Saved entries:

====================

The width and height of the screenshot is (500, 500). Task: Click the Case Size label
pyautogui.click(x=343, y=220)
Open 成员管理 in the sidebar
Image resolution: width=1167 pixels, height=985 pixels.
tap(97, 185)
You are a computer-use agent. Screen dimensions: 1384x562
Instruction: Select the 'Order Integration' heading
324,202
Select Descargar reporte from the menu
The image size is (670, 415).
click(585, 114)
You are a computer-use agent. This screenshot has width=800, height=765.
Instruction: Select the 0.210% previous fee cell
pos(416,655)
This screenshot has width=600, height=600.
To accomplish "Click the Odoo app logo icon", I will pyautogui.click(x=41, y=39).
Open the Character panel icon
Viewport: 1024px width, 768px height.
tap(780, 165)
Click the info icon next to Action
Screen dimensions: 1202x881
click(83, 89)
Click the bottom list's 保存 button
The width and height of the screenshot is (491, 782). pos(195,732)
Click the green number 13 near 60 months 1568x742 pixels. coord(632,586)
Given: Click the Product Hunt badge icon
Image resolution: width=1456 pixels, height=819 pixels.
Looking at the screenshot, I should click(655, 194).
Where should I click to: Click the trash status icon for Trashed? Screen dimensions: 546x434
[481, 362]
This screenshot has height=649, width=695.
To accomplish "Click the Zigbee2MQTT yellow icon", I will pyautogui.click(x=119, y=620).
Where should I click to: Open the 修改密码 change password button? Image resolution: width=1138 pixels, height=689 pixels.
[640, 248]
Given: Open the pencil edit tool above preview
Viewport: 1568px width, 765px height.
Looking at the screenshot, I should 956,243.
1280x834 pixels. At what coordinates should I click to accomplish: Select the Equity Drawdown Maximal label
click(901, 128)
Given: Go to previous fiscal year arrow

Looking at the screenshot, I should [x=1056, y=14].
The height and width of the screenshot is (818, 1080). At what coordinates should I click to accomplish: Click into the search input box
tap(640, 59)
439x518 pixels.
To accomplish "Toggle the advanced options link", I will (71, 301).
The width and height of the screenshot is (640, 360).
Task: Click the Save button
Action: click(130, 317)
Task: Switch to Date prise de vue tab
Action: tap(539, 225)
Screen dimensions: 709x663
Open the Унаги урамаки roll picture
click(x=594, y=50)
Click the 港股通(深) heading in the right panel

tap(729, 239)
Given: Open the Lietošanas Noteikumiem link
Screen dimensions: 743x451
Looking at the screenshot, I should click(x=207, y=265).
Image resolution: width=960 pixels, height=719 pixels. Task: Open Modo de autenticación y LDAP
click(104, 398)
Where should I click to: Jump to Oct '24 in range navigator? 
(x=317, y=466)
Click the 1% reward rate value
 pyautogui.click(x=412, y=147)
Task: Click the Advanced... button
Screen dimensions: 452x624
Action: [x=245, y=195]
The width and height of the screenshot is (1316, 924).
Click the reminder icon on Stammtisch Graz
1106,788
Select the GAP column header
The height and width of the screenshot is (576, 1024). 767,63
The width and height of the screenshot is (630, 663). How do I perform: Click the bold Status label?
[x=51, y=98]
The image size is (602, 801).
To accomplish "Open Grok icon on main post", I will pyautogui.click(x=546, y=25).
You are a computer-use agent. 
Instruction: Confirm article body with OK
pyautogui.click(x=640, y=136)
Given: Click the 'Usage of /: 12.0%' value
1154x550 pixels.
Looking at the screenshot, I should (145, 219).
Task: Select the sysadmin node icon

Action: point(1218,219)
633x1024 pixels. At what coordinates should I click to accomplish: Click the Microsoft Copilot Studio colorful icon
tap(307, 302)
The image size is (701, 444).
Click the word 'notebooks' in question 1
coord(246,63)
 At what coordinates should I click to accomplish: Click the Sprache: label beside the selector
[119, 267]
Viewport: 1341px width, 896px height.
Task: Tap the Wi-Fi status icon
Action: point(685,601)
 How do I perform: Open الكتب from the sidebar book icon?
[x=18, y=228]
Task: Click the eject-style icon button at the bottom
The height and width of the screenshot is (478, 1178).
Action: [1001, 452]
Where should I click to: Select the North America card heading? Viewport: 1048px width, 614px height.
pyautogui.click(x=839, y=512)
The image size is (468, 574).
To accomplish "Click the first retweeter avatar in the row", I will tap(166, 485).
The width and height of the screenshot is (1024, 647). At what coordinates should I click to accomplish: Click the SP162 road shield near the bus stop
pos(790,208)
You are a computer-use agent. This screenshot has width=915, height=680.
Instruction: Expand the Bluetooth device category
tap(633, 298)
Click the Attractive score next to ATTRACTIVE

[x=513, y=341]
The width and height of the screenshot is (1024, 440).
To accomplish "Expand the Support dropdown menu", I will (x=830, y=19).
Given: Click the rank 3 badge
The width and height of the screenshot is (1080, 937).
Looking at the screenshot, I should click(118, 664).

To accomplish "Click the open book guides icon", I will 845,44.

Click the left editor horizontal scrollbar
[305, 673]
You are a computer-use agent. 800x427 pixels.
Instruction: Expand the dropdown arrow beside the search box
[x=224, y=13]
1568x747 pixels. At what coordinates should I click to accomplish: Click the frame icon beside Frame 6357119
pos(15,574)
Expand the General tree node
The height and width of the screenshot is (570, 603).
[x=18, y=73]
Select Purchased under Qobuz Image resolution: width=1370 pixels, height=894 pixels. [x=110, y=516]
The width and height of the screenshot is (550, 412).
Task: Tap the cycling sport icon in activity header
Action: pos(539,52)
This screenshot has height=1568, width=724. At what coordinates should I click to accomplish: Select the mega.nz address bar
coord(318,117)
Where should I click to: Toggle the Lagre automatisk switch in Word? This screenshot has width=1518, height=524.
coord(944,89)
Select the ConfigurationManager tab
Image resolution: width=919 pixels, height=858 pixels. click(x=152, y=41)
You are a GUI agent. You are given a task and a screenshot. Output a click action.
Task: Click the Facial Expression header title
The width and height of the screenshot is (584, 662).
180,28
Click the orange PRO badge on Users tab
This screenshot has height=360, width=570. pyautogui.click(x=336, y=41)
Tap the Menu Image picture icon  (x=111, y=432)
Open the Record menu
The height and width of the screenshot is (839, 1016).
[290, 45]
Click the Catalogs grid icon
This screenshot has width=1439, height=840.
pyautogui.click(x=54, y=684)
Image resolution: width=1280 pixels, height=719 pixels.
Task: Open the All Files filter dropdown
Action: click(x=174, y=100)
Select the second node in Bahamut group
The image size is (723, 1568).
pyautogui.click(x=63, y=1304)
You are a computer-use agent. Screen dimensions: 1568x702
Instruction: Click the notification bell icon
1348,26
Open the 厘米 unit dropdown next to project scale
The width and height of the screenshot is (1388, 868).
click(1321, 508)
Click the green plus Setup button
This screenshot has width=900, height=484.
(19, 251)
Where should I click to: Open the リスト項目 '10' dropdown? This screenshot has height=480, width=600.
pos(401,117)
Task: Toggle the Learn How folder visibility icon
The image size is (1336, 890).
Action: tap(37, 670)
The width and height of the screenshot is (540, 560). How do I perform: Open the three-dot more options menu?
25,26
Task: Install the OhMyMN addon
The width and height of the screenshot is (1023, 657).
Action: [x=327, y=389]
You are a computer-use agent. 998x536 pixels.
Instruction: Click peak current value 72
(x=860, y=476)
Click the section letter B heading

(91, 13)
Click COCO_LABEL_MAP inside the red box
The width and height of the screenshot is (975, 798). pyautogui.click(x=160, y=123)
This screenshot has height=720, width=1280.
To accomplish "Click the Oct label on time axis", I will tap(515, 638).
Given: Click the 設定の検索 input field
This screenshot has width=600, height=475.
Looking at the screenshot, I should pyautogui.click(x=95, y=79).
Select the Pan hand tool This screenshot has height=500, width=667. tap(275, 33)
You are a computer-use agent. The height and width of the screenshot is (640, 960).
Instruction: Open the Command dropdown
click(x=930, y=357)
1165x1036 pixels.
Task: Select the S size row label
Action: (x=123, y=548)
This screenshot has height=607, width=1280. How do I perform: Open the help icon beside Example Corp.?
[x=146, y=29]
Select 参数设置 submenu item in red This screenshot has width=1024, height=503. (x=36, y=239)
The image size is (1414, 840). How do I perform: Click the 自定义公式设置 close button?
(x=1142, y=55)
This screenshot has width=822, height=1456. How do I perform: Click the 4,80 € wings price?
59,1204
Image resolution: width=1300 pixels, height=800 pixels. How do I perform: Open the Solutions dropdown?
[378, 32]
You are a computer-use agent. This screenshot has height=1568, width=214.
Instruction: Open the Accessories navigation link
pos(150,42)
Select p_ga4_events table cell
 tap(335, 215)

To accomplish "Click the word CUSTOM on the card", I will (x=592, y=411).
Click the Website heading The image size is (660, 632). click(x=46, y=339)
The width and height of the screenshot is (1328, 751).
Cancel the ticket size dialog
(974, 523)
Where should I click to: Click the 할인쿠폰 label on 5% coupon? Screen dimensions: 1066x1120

====================

### TASK DESCRIPTION
Where does the word "tool" appear in the records above? Return every line that holds it.

### RESPONSE BELOW
Given: Open the pencil edit tool above preview
Select the Pan hand tool This screenshot has height=500, width=667. tap(275, 33)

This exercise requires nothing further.